Günümüz balık avlama alışkanlıkları da bu dev canlıları tehlikeli bir şekilde etkilemiştir. Mavi balinaların doyurucu boyutları, deniz altında balık avlama ekipmanlarından uzak durmalarını zorlaştırır. Büyük balık ağlarına veya zincirlerine takılmaya veya dolanmaya daha yatkındırlar. Bunlar hareket etme, nefes alma ve yemek yeme yeteneklerini kısıtlayabilir. Mavi balinalar da ticari teknelerle çarpışabilir ve bu kazalarda yaralanabilir veya ölebilir.

Mavi Balinaları Korumaya Nasıl Yardımcı Olabiliriz?

Fotoğraf İzniyle: Gerald Corsi/iStock

Neyse ki, çeşitli kuruluşlar bu dev balinaların popülasyonlarını araştırmak, korumak ve eski haline getirmek için çalışıyor. Böyle bir organizasyon, Balinaları kurtar .

Seaside, CA'da bulunan Save the Whales'ın amacı “okyanusu ve sakinlerini korumak ve korumaktır”. Fark Yarat sayfaları, koruma ile ilgilenmek için birden fazla kanal içerir. Bu, günlük yaşamınızda nasıl deniz aktivisti olabileceğinizin bir listesini, izleyip paylaşabileceğiniz belgeselleri ve filmleri, el ilanlarını ve dağıtılacak bilgileri ve daha fazlasını içerir. Ayrıca, ülke çapındaki bağış toplama çalışmalarının altını çiziyor ve koruma temelli sanat eserleri veya yazılar yaratan okul çocuklarının çalışmalarını öne çıkarıyorlar. Gelecek nesli balina ve okyanus korumanın önemi konusunda eğitmek için bağışları kabul ediyorlar.

Balinaların korunmasına odaklanan bir başka büyük organizasyon da, Amerikan Cetacean Topluluğu . “Kamu eğitimi, araştırma hibeleri ve koruma eylemleri yoluyla balinaları, yunusları, yunusları ve yaşam alanlarını korumayı” amaçlıyorlar. Protestolara veya mitinglere katılmak, ACS için sponsorluk yapmak ve daha fazlası dahil olmak üzere gönüllü olma fırsatları sağlarlar. Ayrıca araştırmalarını desteklemek için bağış yapabilir veya üye olarak aidat ödeyebilirsiniz, bu da size yalnızca üyelere özel avantajlara erişmenizi sağlar. Bunlara balina izleme indirimleri ve özel ACS yayınlarına erişim dahildir.
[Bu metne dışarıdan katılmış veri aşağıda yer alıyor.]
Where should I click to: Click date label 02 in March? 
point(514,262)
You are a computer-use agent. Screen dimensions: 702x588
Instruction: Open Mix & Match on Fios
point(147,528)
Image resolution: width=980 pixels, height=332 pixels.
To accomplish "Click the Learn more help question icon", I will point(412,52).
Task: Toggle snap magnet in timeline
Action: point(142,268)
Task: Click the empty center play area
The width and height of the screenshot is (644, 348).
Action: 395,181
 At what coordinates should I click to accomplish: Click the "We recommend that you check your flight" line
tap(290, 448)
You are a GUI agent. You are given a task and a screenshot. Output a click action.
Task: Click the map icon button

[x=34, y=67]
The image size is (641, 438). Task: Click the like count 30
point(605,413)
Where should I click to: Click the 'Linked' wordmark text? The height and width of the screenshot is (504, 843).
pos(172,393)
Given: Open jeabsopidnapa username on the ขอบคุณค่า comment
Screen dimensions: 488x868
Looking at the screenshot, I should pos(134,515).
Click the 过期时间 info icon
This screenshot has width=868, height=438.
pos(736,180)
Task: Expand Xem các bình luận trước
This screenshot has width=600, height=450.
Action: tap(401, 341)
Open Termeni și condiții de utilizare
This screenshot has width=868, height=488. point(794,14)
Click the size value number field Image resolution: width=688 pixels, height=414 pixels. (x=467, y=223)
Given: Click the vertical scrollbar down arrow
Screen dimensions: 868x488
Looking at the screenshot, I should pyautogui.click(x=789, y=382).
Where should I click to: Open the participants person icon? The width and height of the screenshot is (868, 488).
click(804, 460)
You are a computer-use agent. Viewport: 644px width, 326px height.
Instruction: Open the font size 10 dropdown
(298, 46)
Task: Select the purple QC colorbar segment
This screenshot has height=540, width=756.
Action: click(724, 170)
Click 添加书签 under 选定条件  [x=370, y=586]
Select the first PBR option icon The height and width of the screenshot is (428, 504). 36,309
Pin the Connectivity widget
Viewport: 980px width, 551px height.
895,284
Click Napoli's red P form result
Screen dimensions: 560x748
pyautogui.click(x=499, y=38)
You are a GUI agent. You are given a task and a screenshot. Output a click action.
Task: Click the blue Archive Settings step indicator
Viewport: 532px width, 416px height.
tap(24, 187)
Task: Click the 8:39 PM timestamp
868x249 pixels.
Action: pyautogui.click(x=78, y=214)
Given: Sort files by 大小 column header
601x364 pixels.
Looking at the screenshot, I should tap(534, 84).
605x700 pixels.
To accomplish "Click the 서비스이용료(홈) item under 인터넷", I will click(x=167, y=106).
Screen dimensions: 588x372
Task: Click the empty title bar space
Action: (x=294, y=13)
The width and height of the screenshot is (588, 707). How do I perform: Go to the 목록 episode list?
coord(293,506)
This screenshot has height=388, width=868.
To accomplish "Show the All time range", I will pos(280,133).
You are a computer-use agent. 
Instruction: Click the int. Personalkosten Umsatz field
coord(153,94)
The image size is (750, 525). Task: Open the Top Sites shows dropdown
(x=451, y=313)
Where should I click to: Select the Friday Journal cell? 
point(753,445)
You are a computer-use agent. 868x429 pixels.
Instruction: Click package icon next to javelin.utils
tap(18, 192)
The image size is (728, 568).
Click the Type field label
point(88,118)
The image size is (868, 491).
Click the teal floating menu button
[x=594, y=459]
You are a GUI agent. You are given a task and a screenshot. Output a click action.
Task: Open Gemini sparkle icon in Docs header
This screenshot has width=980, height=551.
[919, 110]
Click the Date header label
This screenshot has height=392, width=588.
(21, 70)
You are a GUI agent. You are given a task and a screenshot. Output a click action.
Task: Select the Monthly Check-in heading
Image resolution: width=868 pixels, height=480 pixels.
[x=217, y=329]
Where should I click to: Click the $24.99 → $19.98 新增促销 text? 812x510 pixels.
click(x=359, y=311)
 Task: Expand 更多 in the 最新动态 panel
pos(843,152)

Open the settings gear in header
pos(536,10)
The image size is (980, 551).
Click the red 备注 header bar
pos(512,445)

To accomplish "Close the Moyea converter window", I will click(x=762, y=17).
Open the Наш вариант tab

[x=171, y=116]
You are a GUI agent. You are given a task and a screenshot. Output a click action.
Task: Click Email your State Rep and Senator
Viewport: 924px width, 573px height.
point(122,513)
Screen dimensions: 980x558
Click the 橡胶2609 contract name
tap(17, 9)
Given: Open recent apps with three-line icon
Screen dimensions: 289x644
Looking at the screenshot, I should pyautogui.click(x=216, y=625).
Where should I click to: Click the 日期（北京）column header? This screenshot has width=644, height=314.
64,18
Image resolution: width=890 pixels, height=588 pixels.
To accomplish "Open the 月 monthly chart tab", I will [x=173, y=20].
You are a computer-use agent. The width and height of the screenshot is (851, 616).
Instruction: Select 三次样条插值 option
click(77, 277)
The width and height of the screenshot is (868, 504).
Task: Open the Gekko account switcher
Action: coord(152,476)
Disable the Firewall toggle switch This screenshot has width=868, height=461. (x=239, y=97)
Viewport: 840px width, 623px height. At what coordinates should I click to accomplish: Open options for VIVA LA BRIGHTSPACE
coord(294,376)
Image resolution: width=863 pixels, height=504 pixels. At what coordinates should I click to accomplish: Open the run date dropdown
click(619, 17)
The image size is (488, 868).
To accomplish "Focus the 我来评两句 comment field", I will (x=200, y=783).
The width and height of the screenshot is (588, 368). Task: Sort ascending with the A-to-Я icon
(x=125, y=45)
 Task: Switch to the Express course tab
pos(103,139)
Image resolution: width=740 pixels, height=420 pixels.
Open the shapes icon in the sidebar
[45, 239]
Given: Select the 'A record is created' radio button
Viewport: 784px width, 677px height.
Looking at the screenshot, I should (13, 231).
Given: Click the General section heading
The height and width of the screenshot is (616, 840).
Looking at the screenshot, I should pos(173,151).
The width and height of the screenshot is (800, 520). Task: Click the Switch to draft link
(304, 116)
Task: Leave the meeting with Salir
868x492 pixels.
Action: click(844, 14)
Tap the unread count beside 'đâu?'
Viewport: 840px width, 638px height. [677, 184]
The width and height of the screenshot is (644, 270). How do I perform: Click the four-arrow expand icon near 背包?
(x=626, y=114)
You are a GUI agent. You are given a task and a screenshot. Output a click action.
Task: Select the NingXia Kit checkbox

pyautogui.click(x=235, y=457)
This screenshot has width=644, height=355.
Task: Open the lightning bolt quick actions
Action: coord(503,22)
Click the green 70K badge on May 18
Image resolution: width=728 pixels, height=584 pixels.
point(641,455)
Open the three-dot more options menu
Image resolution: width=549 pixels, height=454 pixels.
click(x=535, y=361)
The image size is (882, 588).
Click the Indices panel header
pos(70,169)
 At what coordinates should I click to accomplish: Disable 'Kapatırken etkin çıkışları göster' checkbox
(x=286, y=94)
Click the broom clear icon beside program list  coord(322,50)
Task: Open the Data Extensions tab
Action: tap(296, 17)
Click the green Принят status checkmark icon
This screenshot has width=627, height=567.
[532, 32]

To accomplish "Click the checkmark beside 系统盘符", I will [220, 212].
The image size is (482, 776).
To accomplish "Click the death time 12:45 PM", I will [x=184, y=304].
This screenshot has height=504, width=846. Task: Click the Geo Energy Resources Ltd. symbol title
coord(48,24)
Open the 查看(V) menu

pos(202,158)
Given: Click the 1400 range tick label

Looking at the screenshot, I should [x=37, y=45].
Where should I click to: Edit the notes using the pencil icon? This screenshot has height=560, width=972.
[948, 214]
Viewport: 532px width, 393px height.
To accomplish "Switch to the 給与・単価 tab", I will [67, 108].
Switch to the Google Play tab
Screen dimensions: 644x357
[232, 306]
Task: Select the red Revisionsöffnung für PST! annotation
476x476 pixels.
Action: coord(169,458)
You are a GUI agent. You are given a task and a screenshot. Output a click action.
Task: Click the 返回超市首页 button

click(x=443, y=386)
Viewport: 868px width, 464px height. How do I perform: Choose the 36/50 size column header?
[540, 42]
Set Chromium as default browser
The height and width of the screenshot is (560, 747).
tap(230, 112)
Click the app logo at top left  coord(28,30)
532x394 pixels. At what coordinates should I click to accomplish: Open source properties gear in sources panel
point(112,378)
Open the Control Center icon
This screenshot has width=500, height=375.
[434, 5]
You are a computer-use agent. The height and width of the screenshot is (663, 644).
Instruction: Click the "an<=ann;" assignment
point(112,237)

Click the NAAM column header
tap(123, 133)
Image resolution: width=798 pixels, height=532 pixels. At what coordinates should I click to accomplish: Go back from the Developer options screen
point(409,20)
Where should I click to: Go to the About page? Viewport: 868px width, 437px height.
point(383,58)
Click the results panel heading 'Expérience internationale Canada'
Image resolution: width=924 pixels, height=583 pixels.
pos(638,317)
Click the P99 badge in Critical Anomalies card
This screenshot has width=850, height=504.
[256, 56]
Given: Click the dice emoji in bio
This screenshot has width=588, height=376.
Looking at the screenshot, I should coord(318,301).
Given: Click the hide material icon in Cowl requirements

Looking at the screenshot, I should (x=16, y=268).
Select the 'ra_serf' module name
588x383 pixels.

Ayrıca bir dizi hayvan koruma kuruluşu aracılığıyla mavi balinaları “evlat edinebilirsiniz”. Bir balinayı evlat edindiğinizde, onları ve nesli tükenmekte olan diğer canlıları korumak için çalışan hayır kurumlarına para sözü vermiş olursunuz. Bu kuruluşlar, cömertliğiniz için bir ödül olarak genellikle size doldurulmuş bir hayvan, bir sertifika veya başka hediyeler gönderir.

Sonuçta mavi balinalar tehdit altındayken bu zarif canlıları yaşatmak için çalışan birçok kuruluş var. Desteğiniz, bu balinaların on yıllar boyunca okyanuslarımızda kalmasını sağlamaya yardımcı olabilir.